The current debate in Bangladesh over the minimum wage underscores a worrisome trend for retailers globally: the costs of sourcing is certainly to rise in the near future. According to a new report issued by the McKinsey & Co., booming wages will be the principal mover of rapidly accelerating costs all along the supply chain.
McKinsey & Co. conducted a survey, entitled “Outlook on Expected Cost Development in Apparel Sourcing,” of twenty-nine chief purchasing officers who collectively oversee more than $39 billion in sourcing business, employed by companies in both the U.S. and Europe. Of these, 76 percent anticipate that the general costs of sourcing will rise an average of 1.7% and 14 percent think there will be increases that exceed 4 percent.

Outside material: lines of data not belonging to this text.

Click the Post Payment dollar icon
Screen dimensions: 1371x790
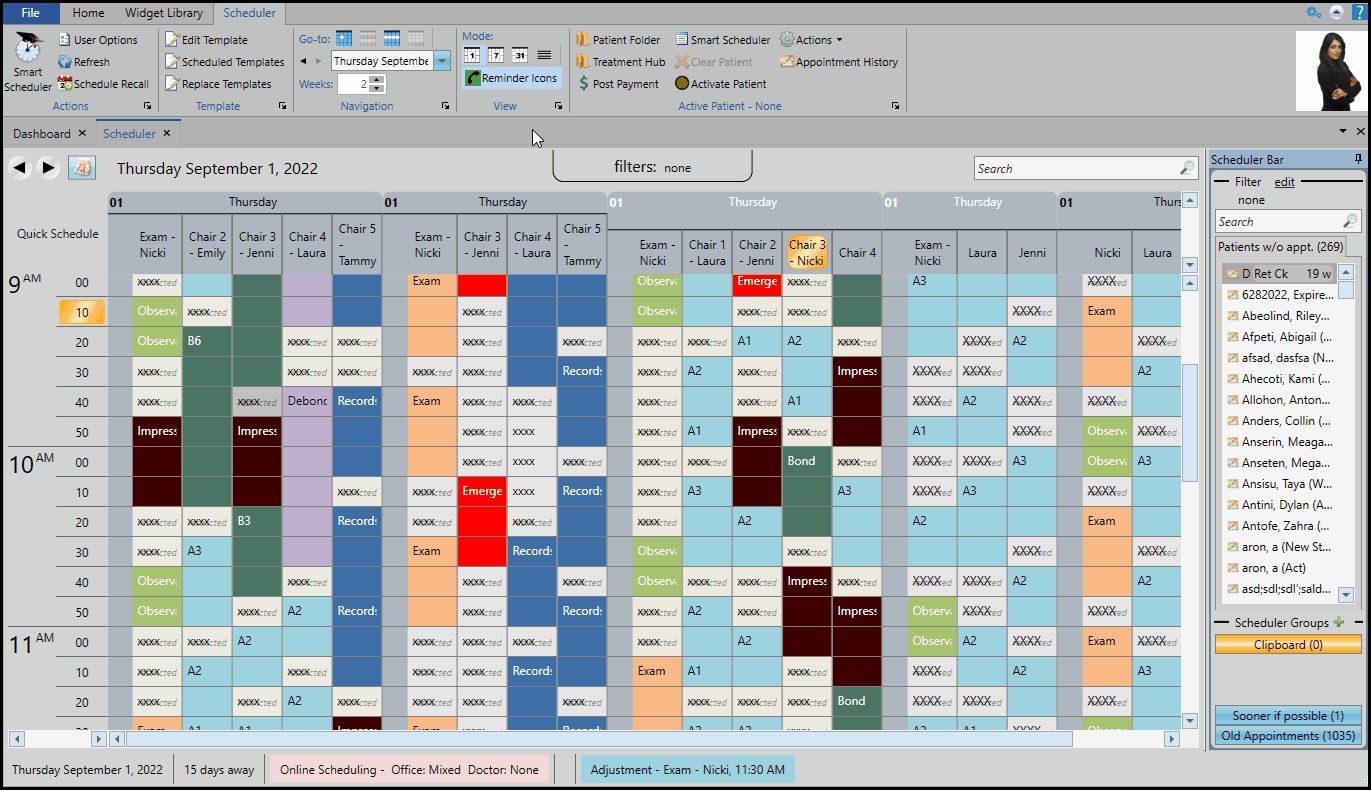click(584, 84)
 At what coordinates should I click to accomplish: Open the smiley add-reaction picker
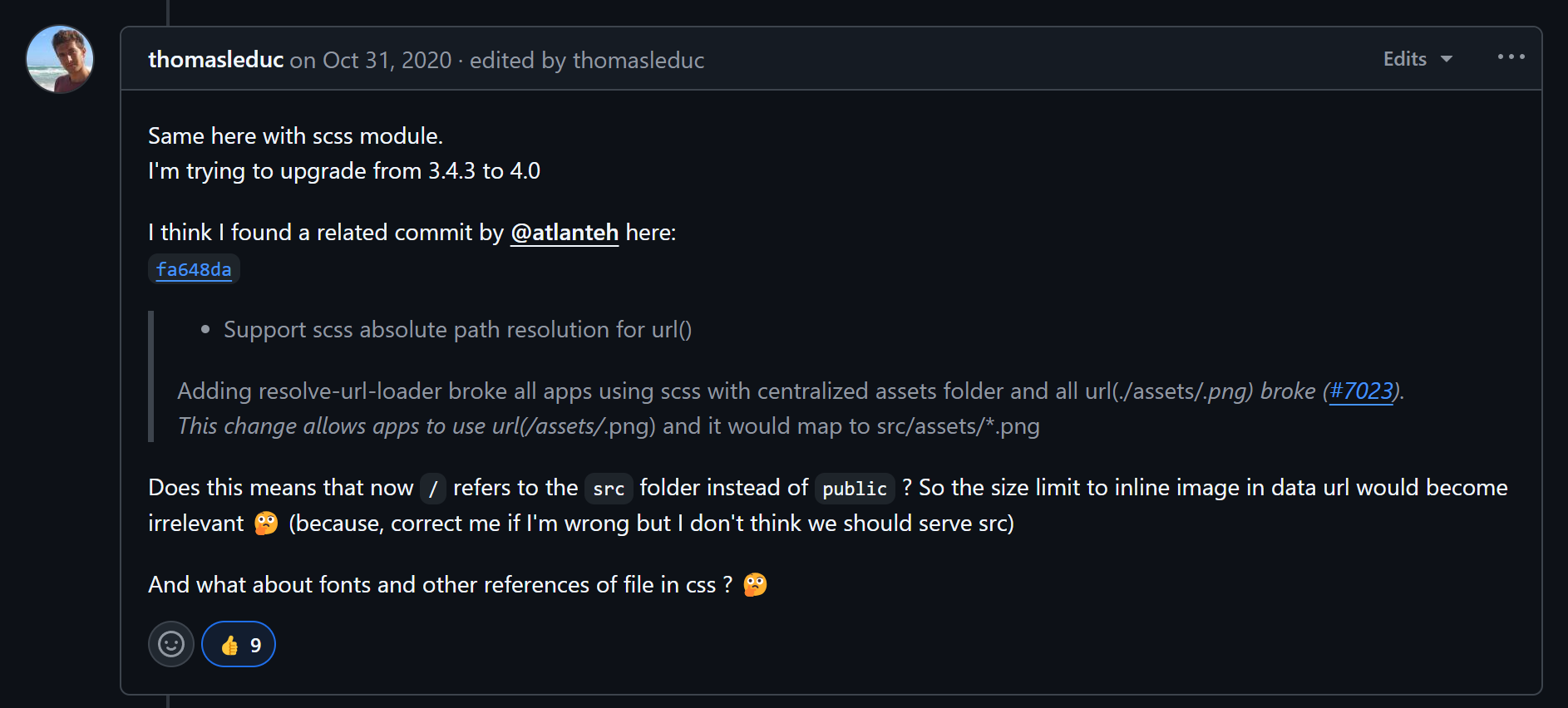click(x=171, y=644)
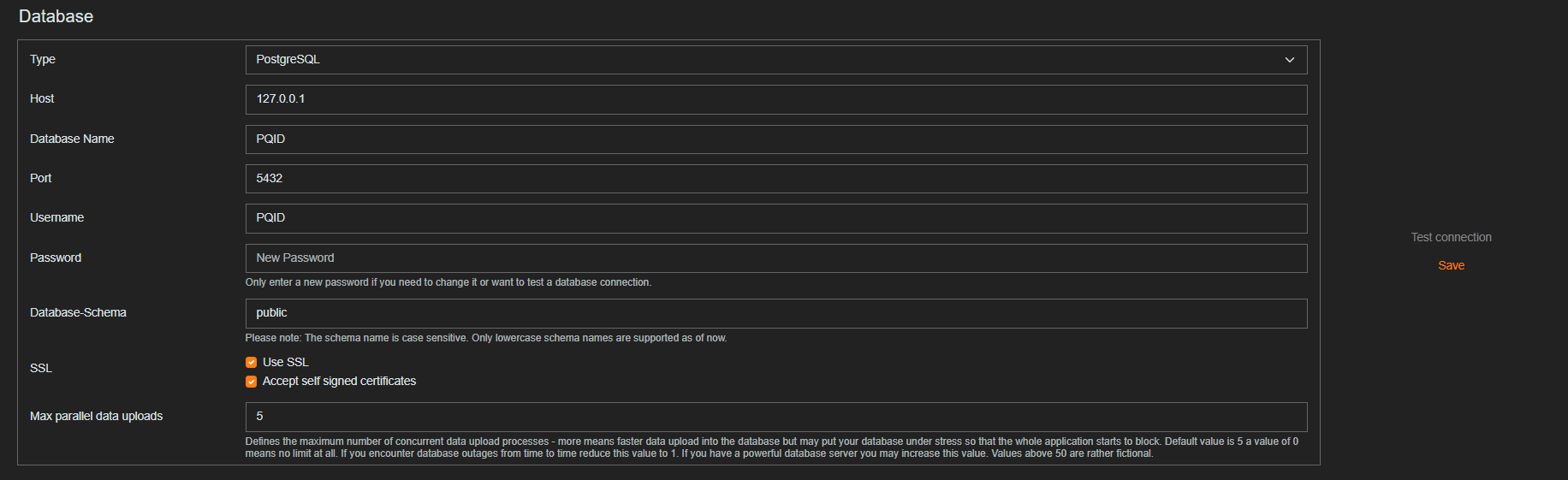
Task: Click the 'Password' row label
Action: coord(56,258)
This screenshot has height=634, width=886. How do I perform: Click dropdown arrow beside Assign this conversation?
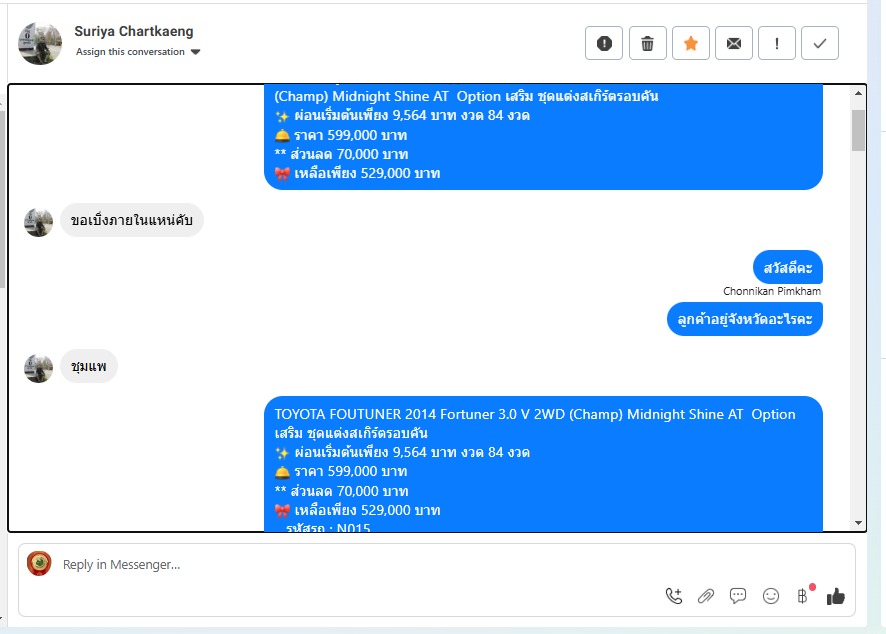(196, 52)

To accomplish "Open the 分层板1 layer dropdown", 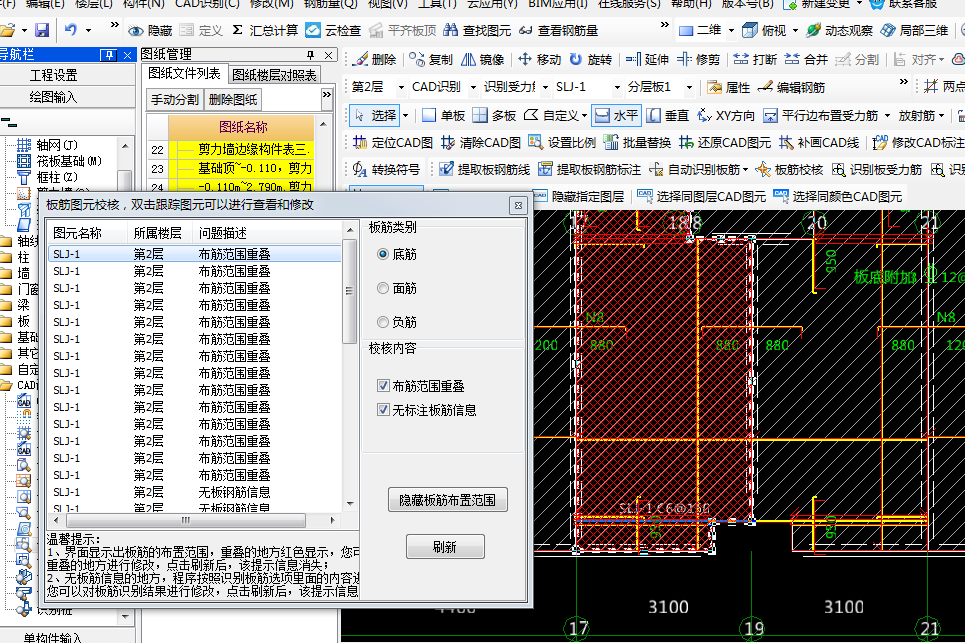I will (x=688, y=87).
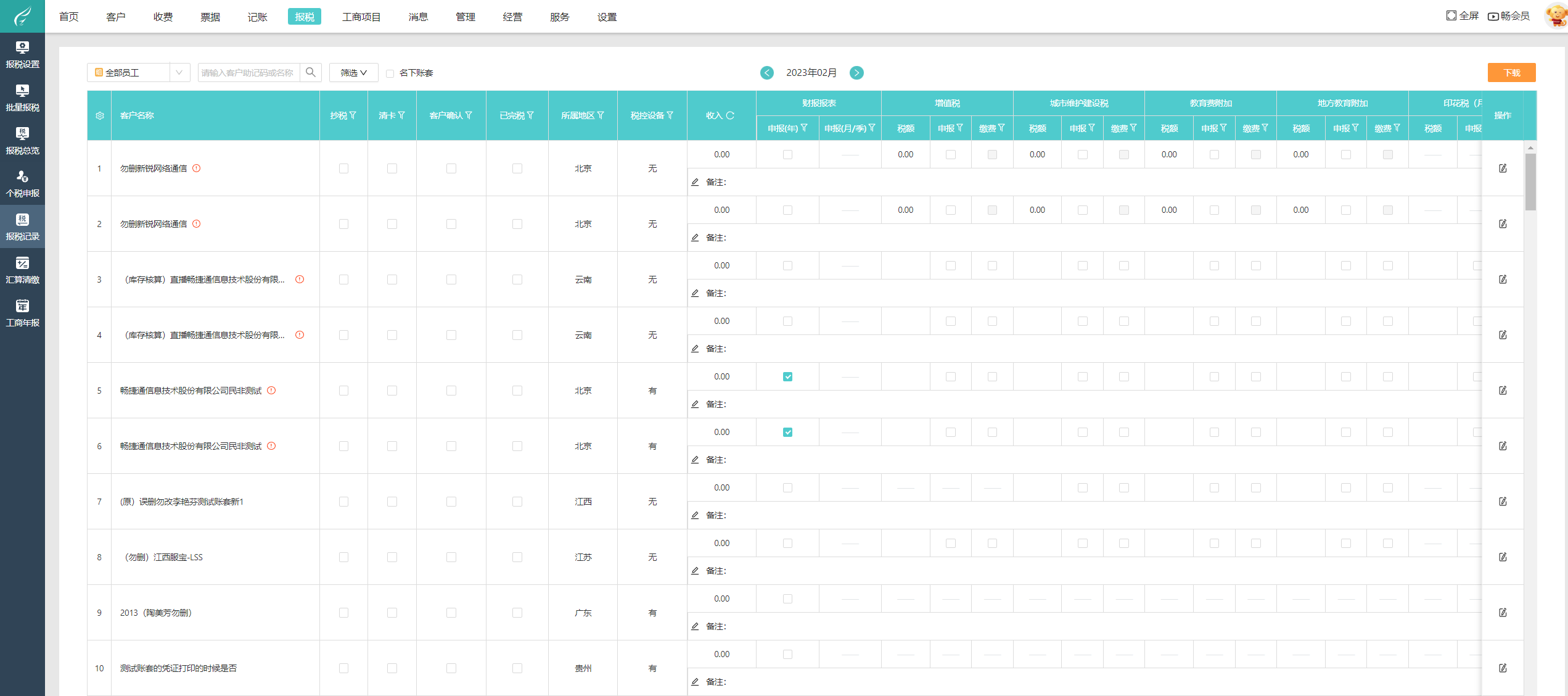Open the 筛选 dropdown menu
The height and width of the screenshot is (696, 1568).
point(355,71)
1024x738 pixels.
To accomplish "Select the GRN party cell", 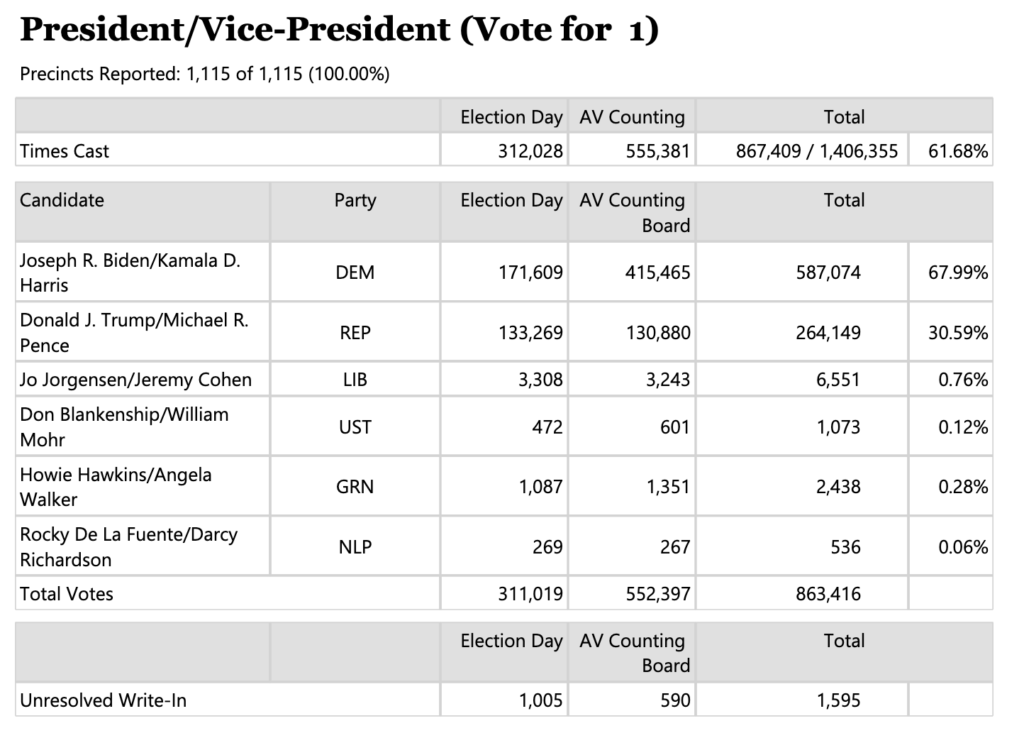I will [355, 487].
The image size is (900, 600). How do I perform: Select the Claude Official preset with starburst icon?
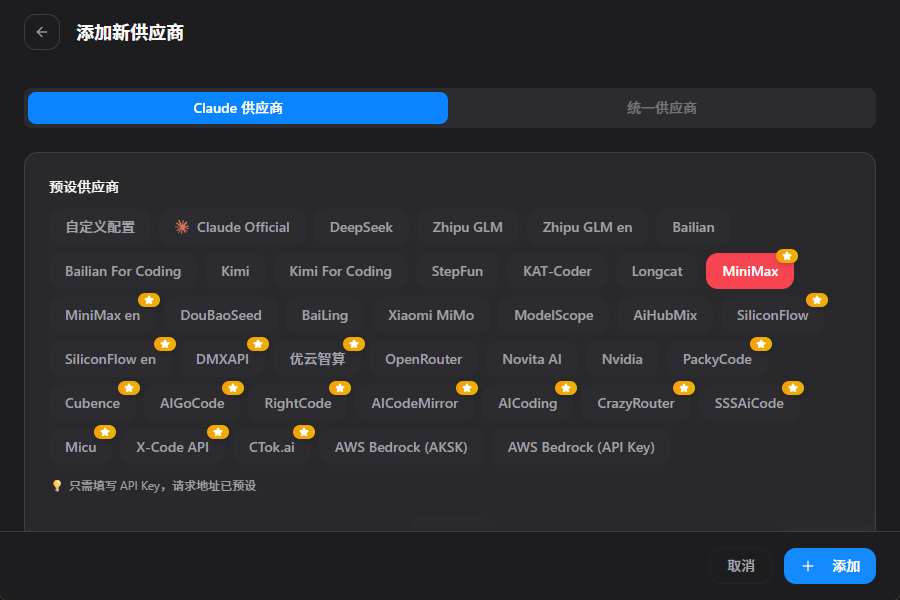pyautogui.click(x=232, y=227)
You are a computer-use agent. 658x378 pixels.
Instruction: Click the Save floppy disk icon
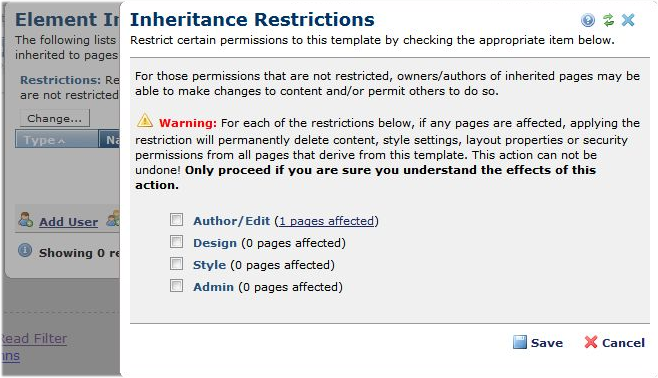point(520,342)
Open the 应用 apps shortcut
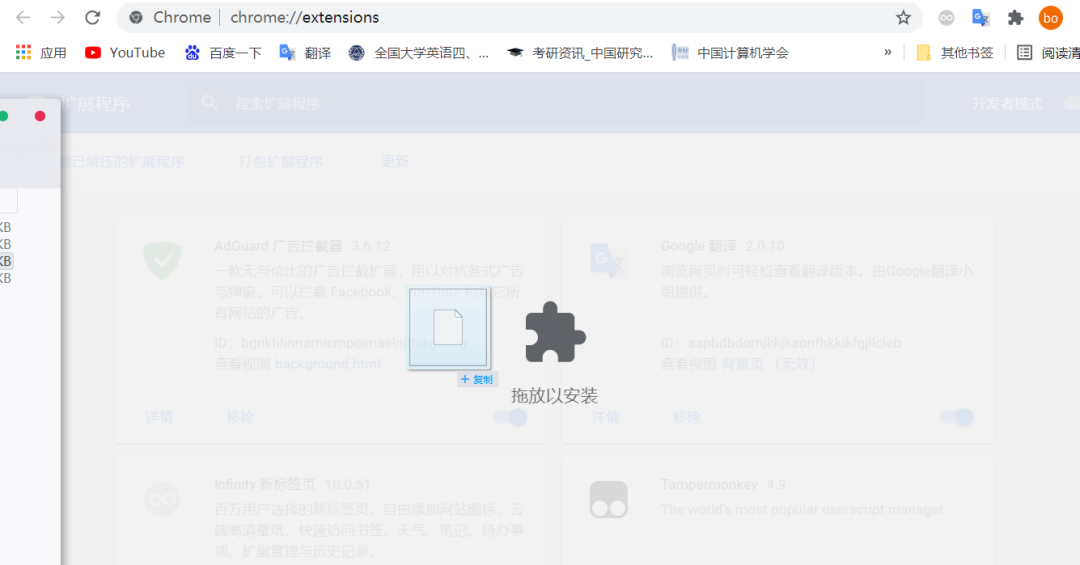 [x=41, y=52]
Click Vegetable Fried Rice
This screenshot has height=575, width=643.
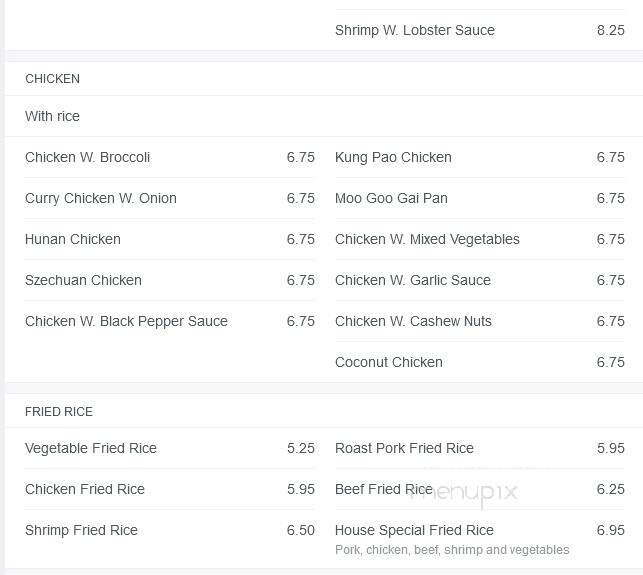pos(91,448)
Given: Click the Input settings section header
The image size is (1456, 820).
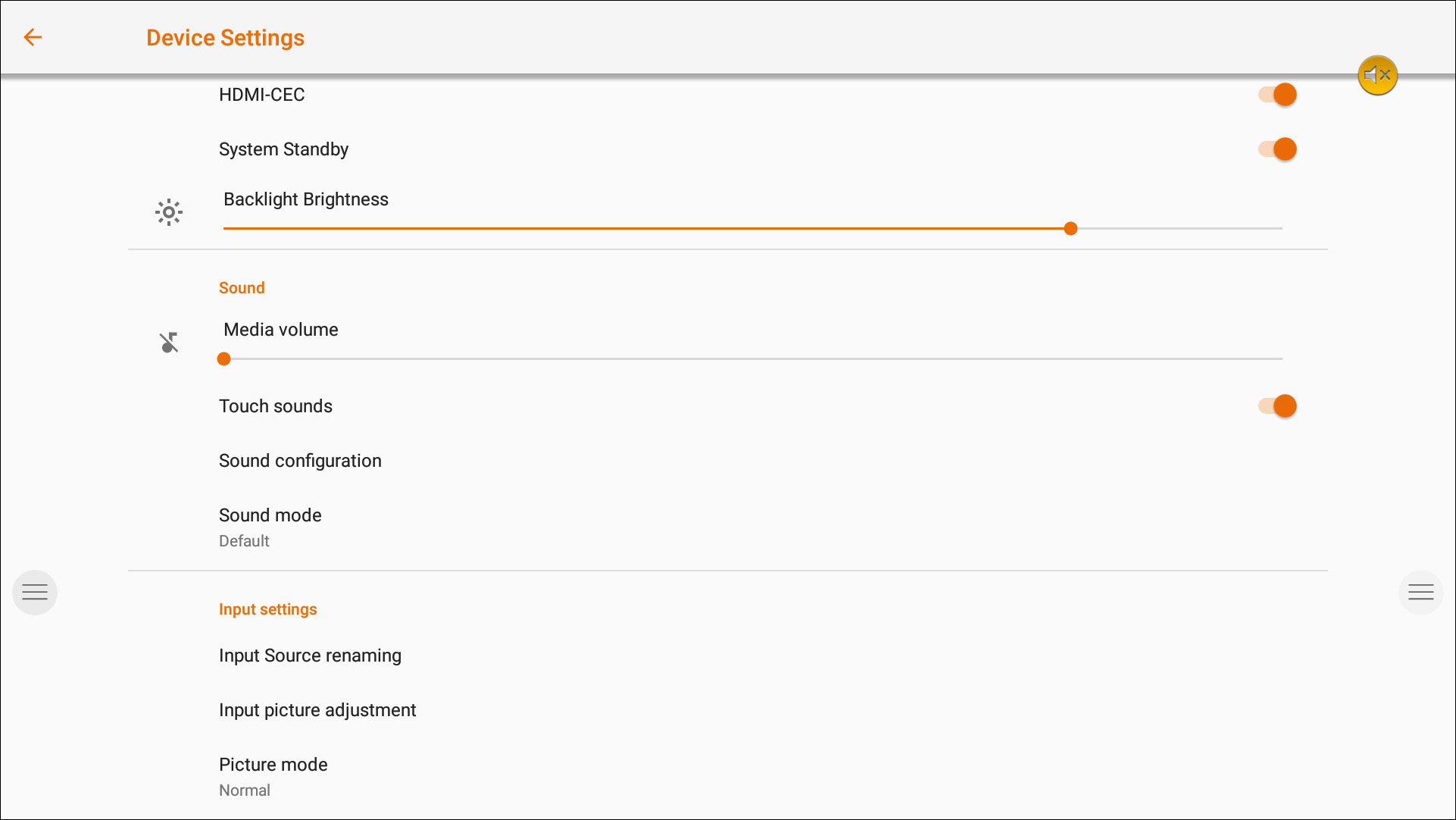Looking at the screenshot, I should (x=267, y=609).
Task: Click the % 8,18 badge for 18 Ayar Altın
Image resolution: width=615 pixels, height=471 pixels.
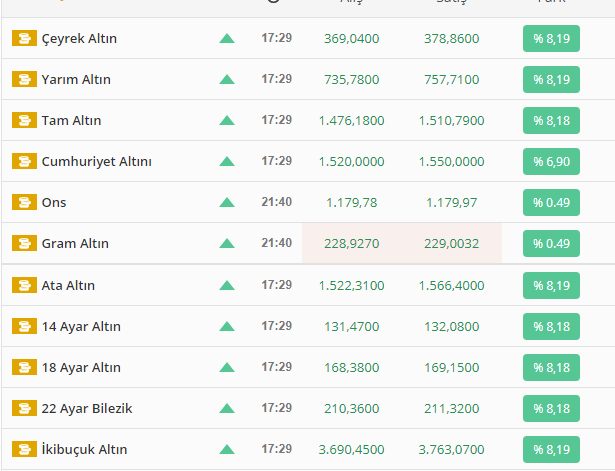Action: point(551,367)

After years of enjoying industry wide deflation that helped to offset the progressively higher costs of doing business in China, sourcing seems to have arrived at a historic inflection point, poised to experience a protracted stretch of ballooning costs. McKinsey & Co. partner Achim Berg said, “We have now reached a tipping point and it will become even more difficult to keep consumer prices stable.”
The primary culprit behind the rising costs is labor. Once a reliable source of heavily discounted work, China’s expanding middle class, and the wages they increasingly demand, has transformed it into an expensive and sophisticated manufacturer. And especially with the newfound emphasis on social compliance following the Rana Plaza factory collapse, the costs of sourcing to bargain basement destinations like Bangladesh, Vietnam and Cambodia are widely forecast to go up.
Also contributing to the upward swing in price will be the increased cost of raw materials. Cotton prices have been aggressively climbing and no abatement of that trend is on the far horizon. Both polyester staple and polyester filament continue to become more expensive as well.
Sourcing executives will likely start to scour the globe for viable alternatives to costly China and politically risky Bangladesh. Problematically, there are no obvious choices cheap enough, sophisticated enough and capable of handling enough production capacity to soon emerge as obvious candidates. Cambodia and Vietnam have asserted themselves as inexpensive and technologically savvy, but can only absorb very modest capacity in comparison to China or Bangladesh. Many are attracted to Africa but that’s more a long term solution than short term strategy since they currently lack the infrastructure to be a major player. And there’s plenty of promise in India, Pakistan and Indonesia but only promise, still largely unfulfilled.
It is a testament to the growing desperation of Western retailers that they have turned their eyes to Myanmar, a diminutive nation historically cloistered by tyranny. Now suddenly open for business, Myanmar is too small, technologically rudimentary and unskilled to buoy the spirits of sourcing executives. Berg addresses the prospect of Myanmar: “When we asked a similar question two years ago, Myanmar did not even show up on the list. Now Myanmar shows up as number four on the list. Myanmar will be on the map, but given where it is at the moment, with a relatively small number of factories, and an overhaul of the economic system…it’s going to take time. I doubt it will happen in that five-year frame.”
While both China and Bangladesh pose their own challenges to retailers, at least for now they remain unavoidable. “China is becoming more expensive and companies have become more sensitive about risk. Bangladesh will continue to be important and to grow despite the problems that have occurred there, and with the acknowledgment by the industry that conditions must improve.”